Le Parti québécois avait en quelque sorte goûté à cette médecine au milieu des années 80 alors que le premier ministre René Lévesque voulait financer le projet Archipel, destiné à rendre les eaux de la métropole plus propres et plus accessibles à tous en construisant un barrage hydroélectrique sur les rapides de Lachine. Son rival, Robert Bourassa, avait porté un coup fatal au projet en annonçant avant les élections de 1985 qu'il annulerait, dès son arrivée au pouvoir, toutes les décisions dans ce dossier afin de protéger le dernier grand rapide du Saint-Laurent. Les entreprises et les municipalités qui travaillaient à ce projet avaient alors compris que le risque de continuer pouvait leur coûter cher et avaient pour la plupart commencé à se retirer.

Yves Duhaime se dit convaincu que le Parti québécois peut aller plus loin qu'avec le classique filibuster à l'Assemblée nationale. Il peut porter un grand coup, dit-il, contre la privatisation du mont Orford en prenant publiquement cet engagement, ce qui serait conforme à ses positions récentes à l'Assemblée nationale et préserverait l'esprit et la lettre de la loi-cadre sur les parcs, un des joyaux de son héritage politique au Québec.
«Je ne suis pas absolument certain, précise néanmoins le parrain de cette réforme législative, que ça dissuaderait tout le monde. Mais ça les ferait réfléchir drôlement, d'autant plus que ça ne rejoint pas seulement les doléances de l'opposition mais le voeu de toute une région, comme on l'a vu avec les récentes manifestations qui ont rassemblé 3000 personnes à Orford, du jamais vu dans ce domaine.»
L'ancien ministre péquiste estime que le gouvernement Charest a plusieurs motifs valables d'opérer rapidement un virage dans ce dossier, mais il craint que son entourage n'envisage pas les choses ainsi.
«C'est comme si le gouvernement, explique Yves Duhaime, a tellement reculé dans d'autres dossiers, comme le Suroît et les écoles privées juives, pour ne donner que deux exemples, qu'il veut faire la démonstration que cette fois-ci, il ne reculera pas. Sauf qu'il n'est pas dans le bon dossier pour le faire. Le premier ministre, qui a déjà écrit qu'il ne procéderait pas dans le dossier d'Orford sans un véritable consensus social, devrait, ne serait-ce que pour préserver son image, dire qu'il abandonne la partie parce que sa propre condition de base n'est pas respectée.» Il ajoute avec ironie que «même le Parti libéral est du côté de l'opposition» car un des derniers conseils généraux des libéraux de Jean Charest a adopté une résolution réclamant la protection du parc national du Mont-Orford.

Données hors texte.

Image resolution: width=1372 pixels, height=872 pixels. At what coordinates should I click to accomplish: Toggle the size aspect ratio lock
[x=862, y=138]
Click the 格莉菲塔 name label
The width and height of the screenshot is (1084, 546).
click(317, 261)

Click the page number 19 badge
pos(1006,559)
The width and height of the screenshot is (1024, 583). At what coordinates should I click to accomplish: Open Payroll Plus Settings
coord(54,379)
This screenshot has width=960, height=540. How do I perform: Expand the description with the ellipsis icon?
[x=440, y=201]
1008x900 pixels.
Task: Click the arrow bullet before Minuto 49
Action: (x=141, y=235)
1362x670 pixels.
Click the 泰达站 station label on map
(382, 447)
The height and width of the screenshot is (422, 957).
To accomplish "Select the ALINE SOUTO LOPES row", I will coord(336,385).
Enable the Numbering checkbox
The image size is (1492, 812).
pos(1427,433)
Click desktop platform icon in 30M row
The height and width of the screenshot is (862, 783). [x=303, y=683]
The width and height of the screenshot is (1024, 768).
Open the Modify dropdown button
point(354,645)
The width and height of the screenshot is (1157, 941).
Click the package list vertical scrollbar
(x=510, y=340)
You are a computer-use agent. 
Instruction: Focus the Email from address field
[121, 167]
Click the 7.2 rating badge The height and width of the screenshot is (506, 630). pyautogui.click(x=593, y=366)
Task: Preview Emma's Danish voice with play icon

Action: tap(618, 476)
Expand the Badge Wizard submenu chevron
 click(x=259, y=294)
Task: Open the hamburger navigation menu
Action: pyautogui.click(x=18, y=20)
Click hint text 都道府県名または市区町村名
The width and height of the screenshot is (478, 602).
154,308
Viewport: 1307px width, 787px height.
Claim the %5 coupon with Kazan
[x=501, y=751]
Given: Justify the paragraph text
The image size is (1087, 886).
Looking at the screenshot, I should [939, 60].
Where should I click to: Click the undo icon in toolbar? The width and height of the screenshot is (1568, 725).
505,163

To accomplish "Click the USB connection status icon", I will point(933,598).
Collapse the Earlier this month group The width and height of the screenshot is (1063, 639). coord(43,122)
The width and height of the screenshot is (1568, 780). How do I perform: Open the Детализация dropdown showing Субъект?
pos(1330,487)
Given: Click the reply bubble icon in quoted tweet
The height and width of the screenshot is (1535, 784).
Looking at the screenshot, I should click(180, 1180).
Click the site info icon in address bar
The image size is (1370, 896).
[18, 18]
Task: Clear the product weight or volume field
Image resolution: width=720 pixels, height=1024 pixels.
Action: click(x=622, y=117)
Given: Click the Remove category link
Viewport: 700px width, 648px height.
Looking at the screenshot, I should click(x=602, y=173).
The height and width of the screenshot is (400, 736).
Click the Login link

La possibilité que la loi spéciale envisagée par Québec soit contestée par la coalition SOS Orford peut aussi retarder le démarrage du projet, explique l'ancien ministre péquiste. La coalition a déjà ramassé 15 000 $ à cette fin et prévoit passer le chapeau au cours de l'importante manifestation de Montréal, cet après-midi, ajoute Yves Duhaime, aussi président du conseil d'administration du Devoir.
«On a donc le temps de changer de gouvernement à Québec» et d'empêcher ainsi une altération importante de la montagne la plus célèbre de l'Estrie, dit-il. Si le Parti québécois, ses instances ou son chef devaient s'engager à annuler les décisions du gouvernement Charest dans ce dossier, Yves Duhaime estime que les banques, les financiers et les actionnaires intéressés par le projet immobilier «y penseraient eux aussi à deux fois avant d'investir des dizaines de milliers de dollars en spécialistes, consultants, etc., dont l'apport est nécessaire pour préparer un projet» dans le cadre de l'appel d'offres annoncé.
Yves Duhaime, qui a déjà durement croisé le fer devant les tribunaux avec l'ex-ministre du Développement durable, de l'Environnement et des Parcs, Thomas Mulcair, reconnaît que ce dernier «avait appréhendé sur le plan politique qu'il y aurait une résistance féroce dans cette région : il faut reconnaître qu'il a vu juste». Comme il appuie lui aussi la protection intégrale du parc national d'Orford, il conclut : «Ça me gêne un peu de vous le dire, mais pour une fois, je suis d'accord avec M. Mulcair.»